2.2 Perencanaan Anggaran Kesehatan

Diamond dalam Cipta (2011) menyebutkan bahwa perencanaan anggaran (budgeting phase) merupakan bagian dari fungsi manajemen yang berguna untuk menerjemahkan masing-masing program ke dalam rencana tahunan dengan menentukan siapa melakukan apa serta menetapkan sumberdaya yang dibutuhkan.

Ditinjau dari kebijakan desentralisasi yang telah diselenggarakan di Indonesia sejak tahun 2001, bentuk pengganggaran pemerintah pusat terhadap daerah untuk pendanaan sektor kesehatannya terdiri dari: Dana Alokasi Umum (DAU), yang diberikan dalam bentuk dana Otonomi Khusus, dan Dana Alokasi Khusus (DAK) (Andayani dalam Thabrany, 2005).

Menurut Abimanyu dalam Trisnantoro (2001), di era desentralisasi, pemerintah daerah memiliki beberapa sumber dana rutin, yaitu (1) Pendapatan Asli Daerah (PAD) yang terdiri dari pajak dan retribusi lokal, giral dan aset-aset penjualan serta dari perusahaan Pemerintah Daerah; (2) dana perimbangan yang berupa dana desentralisasi daerah otonomi khusus: pajak bumi dan bangunan, minyak, gas, hutan; tambang dan perikanan; dan Dana Alokasi Khusus (DAK); (3) pinjaman dari pihak tertentu; serta (4) penerimaan lainnya.

Pola perencanaan pemerintah daerah berdasarkan UU nomor 25 tahun 2004 tentang sistem perencanaan dan pembangunan nasional dan pola penganggaran pemerintah daerah berdasarkan UU Nomor 17 tahun 2003tentang Keuangan Negara sebagai berikut:

Tabel 2.1 Alur Perencanaan Anggaran Pemerintah Daerah

2.2.1 Pendekatan dalam Perencanaan Anggaran

Arief dalam Murti (2006) menjabarkan beberapa pendekatan yang dapat digunakan dalam perencanaan anggaran kesehatan antara lain: (1) perencanaan anggaran berbasis item (Line Item Budgeting); (2) perencanaan anggaran yang berdasarkan kinerja (performance- based budgeting); (3) perencanaan anggaran berbasis nol (zero-based budgeting); dan (4) perencanaan anggaran berdasarkan sistem fungsi manajemen perencanaan, pemograman dan penganggaran (planning, programming, and budgeting system)

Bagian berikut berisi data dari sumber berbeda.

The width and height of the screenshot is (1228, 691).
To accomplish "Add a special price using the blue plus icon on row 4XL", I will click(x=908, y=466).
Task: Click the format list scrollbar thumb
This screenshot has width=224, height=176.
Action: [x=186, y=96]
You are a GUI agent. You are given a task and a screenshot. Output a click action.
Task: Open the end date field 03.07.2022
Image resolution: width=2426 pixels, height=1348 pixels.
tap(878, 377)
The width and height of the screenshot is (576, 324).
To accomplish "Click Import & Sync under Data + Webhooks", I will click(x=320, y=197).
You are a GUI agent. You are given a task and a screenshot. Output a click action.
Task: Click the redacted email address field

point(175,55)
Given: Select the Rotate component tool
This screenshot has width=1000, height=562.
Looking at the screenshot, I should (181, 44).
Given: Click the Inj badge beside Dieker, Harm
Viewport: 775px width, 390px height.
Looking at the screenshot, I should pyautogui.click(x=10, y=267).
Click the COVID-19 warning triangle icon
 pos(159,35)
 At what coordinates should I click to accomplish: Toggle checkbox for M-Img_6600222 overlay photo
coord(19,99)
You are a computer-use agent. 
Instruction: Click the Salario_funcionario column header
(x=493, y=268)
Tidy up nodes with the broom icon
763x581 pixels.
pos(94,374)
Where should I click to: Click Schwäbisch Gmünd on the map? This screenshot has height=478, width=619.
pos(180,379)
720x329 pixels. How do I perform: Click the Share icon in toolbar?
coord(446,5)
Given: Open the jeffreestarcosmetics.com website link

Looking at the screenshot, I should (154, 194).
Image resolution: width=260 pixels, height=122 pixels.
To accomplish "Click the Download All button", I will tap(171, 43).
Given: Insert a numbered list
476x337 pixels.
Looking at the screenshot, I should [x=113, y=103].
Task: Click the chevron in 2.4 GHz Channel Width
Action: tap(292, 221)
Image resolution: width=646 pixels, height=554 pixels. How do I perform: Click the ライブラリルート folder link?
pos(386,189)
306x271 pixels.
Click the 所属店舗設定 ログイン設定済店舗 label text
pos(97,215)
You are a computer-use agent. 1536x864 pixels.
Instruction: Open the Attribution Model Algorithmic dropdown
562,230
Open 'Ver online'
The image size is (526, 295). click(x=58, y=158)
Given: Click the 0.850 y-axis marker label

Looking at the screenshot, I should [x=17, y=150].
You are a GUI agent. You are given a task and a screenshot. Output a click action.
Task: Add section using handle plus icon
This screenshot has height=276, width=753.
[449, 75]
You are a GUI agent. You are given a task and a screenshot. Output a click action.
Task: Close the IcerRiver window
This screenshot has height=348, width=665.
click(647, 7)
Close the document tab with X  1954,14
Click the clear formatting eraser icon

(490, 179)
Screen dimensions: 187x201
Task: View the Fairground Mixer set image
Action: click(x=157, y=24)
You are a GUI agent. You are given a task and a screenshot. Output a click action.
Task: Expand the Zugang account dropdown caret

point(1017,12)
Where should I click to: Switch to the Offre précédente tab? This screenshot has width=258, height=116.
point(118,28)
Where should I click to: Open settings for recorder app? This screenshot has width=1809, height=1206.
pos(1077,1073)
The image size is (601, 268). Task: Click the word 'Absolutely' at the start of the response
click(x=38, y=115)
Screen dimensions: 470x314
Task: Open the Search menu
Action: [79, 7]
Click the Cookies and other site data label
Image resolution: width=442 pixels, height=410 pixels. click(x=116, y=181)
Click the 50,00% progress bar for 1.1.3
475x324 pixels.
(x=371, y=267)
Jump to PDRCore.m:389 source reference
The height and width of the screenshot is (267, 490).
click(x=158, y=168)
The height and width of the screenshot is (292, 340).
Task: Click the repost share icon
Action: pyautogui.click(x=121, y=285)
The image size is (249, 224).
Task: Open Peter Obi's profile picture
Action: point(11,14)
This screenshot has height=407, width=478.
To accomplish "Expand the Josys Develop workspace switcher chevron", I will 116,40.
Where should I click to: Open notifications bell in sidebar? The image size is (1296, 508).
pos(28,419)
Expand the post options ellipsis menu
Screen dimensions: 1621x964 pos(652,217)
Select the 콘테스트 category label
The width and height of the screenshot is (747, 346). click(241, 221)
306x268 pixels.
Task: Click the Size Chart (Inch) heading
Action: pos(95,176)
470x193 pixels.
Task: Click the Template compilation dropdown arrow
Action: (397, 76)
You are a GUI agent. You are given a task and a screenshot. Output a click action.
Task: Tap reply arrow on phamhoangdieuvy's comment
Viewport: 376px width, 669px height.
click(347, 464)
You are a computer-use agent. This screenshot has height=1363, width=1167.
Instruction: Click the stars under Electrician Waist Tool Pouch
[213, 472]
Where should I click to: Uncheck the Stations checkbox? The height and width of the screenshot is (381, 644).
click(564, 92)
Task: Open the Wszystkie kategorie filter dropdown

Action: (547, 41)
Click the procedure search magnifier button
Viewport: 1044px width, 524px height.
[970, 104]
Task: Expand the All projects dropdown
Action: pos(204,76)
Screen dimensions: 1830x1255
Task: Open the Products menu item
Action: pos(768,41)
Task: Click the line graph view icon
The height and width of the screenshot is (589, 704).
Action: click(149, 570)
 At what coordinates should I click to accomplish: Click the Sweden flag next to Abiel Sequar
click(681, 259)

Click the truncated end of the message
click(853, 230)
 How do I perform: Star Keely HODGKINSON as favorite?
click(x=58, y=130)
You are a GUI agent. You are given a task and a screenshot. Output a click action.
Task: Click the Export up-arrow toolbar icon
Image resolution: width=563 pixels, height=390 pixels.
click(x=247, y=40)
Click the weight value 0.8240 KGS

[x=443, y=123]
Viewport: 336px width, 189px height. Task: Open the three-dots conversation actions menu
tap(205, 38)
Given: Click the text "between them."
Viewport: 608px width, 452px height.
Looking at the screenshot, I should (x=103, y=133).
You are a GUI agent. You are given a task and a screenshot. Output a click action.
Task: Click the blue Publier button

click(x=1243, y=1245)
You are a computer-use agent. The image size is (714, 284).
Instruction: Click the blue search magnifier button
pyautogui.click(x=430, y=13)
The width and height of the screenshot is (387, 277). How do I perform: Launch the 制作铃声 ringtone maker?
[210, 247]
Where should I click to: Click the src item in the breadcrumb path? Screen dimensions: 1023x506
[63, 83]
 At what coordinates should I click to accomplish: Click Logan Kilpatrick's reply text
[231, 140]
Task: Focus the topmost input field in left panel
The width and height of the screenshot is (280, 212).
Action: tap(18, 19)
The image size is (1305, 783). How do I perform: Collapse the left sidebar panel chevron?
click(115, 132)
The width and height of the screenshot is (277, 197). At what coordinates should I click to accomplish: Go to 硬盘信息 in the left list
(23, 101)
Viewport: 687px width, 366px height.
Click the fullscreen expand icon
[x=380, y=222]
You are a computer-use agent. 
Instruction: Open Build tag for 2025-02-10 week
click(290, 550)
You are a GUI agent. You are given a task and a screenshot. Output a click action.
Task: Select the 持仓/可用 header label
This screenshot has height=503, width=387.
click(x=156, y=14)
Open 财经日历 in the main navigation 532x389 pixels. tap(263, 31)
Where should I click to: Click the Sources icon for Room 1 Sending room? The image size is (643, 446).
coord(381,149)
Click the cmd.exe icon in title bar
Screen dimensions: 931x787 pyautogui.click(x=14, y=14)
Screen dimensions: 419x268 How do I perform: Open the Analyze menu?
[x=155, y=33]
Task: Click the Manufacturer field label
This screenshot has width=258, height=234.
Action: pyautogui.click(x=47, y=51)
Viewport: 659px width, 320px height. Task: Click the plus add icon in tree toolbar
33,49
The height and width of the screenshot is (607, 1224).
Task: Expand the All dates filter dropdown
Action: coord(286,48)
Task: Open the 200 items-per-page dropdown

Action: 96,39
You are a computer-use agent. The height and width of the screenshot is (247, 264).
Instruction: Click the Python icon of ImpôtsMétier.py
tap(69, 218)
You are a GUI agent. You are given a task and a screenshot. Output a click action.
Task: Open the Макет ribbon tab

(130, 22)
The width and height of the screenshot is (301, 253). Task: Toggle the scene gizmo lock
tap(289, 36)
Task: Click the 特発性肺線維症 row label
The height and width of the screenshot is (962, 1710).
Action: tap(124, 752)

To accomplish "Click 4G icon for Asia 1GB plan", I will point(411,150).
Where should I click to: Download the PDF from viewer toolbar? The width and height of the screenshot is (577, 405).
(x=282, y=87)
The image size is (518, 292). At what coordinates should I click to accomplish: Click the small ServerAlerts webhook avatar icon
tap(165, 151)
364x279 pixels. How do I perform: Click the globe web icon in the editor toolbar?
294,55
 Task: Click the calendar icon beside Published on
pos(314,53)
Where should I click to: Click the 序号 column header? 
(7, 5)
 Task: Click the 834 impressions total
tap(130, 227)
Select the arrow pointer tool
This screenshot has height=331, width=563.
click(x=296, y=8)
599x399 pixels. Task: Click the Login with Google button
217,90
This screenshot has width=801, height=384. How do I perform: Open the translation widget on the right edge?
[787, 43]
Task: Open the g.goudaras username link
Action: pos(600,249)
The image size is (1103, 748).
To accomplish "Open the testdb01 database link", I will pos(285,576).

2.2.1.1 Line Item Budgeting

Penganggaran dengan pendekatan line item budgeting melakukan penganggaran berdasarkan urutan kegiatan masukan (input), penerimaan dan keluaran (output) misalnya dalam perencanaan anggaran untuk pelatihan pegawai, gaji, obat-obatan dan lain sebagainya. Kelebihan pendekatan ini dibandingkan dengan pendekatan yang lain adalah kemudahan dalam penyusunan sehingga memungkinkan tim perencana anggaran untuk dengan mudah mengaplikasikannya dan mudah pula dipahami oleh pelaksana anggaran.

Kelemahan dari pendekatan line item budgeting adalah bentuk informasi yang digunakan dimana dalam pendekatan ini hanya menyajikan informasi terkait input, proses (kegiatan yang dijalankan) dan output namun tidak mampu mengkaitkan kaitan antara ketiganya, sehingga dikhawatirkan ini akan berdampak terhadap rendahnya motivasi para pelaksana anggaran dalam hal pemilihan input yang relevan untuk pencapaian output tertentu. Di sisi lain, para atasan juga akan sulit mengevaluasi capaian dari pelaksanaan kegiatan (proses) (Murti dkk 2007).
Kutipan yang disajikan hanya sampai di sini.